Dangereuses liaisons politiques et amoureuses
Des hommes de guerre
De Robert Harris
Belfond noir
509 p
Un maître du thriller historique, oui. Depuis : Fatherland (en passant par Enigma et Conclave, porté à l’écran), je suis avec attention l’oeuvre de l’écrivain britannique Robert Harris. Ses récits sont toujours soigneusement étayés, et ce dernier opus ne fait pas exception. Il manie la ruse tout autant que les évènements réels.
Avec : Des hommes de guerre, nous sommes à Londres en été 1914. Les tambours de guerre commencent à résonner et la Home Fleet affûte ses canons, au cas où elle devrait affronter la puissante marine du Kaiser. Pendant ce temps, les intrigues de couloir ne manquent pas, comme celle sur l’oreiller qui met en scène la jeune aristocrate Venetia Stanley, proche de Churchill, et le premier ministre Herbert Henry Asquith, deux fois son aîné et grand-père. Si cet homme perçoit en cette séduisante aristocrate une conseillère, alors le coeur pourrait surpasser ses préoccupations politiques. L’Irlande est au bord d’un conflit armé, ce qui place sous pression tous les ministères et la Couronne britannique.

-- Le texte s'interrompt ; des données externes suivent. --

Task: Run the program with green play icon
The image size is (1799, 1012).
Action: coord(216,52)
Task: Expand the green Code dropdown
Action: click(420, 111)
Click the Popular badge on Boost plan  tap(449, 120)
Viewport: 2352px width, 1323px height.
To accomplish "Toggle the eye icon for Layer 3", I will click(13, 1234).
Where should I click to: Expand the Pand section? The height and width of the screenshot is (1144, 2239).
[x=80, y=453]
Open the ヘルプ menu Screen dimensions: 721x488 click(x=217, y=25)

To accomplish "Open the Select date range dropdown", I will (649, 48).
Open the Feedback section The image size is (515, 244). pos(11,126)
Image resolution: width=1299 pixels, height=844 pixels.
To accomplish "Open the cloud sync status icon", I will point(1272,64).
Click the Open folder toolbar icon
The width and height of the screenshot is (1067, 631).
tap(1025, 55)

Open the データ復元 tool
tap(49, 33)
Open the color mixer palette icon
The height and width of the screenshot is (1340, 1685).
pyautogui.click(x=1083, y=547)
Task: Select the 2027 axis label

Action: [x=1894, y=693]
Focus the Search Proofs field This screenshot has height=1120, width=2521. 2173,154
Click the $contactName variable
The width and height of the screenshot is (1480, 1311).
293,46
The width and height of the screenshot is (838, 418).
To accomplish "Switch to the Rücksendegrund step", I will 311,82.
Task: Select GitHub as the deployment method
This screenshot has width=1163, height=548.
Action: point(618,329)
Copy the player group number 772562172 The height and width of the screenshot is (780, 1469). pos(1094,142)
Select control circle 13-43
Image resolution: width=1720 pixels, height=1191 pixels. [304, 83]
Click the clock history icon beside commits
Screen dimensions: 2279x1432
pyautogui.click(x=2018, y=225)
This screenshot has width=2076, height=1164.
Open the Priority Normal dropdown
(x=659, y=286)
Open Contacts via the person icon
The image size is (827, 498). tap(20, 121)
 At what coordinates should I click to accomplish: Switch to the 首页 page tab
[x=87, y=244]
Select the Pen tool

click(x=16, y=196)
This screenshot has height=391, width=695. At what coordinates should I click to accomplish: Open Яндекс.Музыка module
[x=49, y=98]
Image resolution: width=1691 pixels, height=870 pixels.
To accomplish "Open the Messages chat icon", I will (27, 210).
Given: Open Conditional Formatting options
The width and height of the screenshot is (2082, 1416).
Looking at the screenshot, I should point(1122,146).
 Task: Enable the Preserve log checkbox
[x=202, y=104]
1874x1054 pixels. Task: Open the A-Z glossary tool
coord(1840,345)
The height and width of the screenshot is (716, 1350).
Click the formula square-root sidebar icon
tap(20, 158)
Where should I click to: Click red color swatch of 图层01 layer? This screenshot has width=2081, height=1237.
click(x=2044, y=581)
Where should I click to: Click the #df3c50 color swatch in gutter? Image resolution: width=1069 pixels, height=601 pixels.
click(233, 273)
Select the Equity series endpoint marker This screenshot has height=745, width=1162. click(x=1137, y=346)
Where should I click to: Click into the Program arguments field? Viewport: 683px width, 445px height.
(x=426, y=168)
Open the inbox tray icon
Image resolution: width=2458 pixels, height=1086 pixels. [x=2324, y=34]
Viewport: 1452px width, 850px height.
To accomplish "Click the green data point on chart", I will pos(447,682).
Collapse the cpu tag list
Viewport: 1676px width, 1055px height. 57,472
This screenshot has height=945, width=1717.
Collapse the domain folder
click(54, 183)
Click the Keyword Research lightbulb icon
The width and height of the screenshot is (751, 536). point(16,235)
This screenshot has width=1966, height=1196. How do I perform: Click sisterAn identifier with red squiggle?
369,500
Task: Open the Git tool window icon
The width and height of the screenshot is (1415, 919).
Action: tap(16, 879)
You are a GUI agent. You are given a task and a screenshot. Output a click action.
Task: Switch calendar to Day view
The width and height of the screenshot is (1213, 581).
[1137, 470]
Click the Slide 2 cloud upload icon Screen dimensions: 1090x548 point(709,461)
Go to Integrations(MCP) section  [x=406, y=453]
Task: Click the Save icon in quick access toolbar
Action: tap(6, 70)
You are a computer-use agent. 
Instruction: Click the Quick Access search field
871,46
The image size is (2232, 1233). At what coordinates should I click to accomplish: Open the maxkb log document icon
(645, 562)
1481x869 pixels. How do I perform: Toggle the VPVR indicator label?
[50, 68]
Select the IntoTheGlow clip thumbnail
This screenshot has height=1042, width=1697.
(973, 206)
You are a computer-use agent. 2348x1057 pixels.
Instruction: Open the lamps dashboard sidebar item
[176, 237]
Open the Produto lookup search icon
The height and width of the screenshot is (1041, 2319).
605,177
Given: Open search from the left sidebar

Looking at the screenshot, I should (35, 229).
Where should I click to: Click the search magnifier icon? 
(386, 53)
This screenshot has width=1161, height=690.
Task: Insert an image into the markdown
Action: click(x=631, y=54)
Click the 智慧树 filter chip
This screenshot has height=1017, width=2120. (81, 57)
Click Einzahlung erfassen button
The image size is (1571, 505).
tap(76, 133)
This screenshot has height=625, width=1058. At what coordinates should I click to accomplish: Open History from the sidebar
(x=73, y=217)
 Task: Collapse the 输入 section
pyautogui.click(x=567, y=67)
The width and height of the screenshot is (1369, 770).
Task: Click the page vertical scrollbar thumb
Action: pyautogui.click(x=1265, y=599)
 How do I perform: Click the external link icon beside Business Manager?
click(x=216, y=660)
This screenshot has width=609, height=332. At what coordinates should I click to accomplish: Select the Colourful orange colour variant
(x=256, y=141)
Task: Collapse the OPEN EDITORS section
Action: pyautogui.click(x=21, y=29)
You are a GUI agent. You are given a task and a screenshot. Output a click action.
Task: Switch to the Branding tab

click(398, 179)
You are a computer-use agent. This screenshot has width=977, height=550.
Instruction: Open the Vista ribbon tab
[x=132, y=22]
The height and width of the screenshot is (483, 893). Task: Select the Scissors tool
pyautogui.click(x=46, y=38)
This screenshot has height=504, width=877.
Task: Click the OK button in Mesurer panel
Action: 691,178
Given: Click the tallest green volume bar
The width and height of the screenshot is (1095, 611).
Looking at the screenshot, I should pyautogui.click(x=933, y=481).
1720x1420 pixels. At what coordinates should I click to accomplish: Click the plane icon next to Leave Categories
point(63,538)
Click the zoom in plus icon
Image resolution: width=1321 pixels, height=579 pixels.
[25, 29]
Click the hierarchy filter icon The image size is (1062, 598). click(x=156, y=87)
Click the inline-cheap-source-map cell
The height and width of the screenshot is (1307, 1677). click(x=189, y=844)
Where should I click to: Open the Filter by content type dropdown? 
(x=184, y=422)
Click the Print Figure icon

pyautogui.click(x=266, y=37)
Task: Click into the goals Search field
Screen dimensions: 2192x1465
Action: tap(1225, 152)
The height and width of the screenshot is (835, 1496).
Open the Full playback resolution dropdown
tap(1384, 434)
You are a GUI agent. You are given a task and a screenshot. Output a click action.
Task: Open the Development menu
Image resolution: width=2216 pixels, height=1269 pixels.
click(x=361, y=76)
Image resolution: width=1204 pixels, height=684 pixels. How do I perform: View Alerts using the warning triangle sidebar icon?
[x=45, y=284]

Le contexte est authentique, en particulier lorsqu’il y a divulgation d’informations confidentielles. Pour éviter des bruits dans la presse, l’affaire est remise à un jeune officier du renseignement britannique, Paul Deemer. Isolé, obstiné, certains le qualifieront même d’entêté, il mène également une enquête sur un meurtre qui le connectera directement à la maîtresse du premier ministre. Cela relève de l’imagination du romancier.
Ce livre est véritablement remarquable, car il se situe à la frontière entre le réel et la fiction de haute voltige. Il s’agit d’une sorte de ballet macabre qui nous laisse deviner ce qui va se passer pendant l’été 1914. Un monde qui s’effondre, une idylle périlleuse dans les coins d’un empire qui dévore sa jeunesse. Le crépuscule des dieux sur fond de « galipettes » : une nouveauté qui annonce une saison littéraire prometteuse.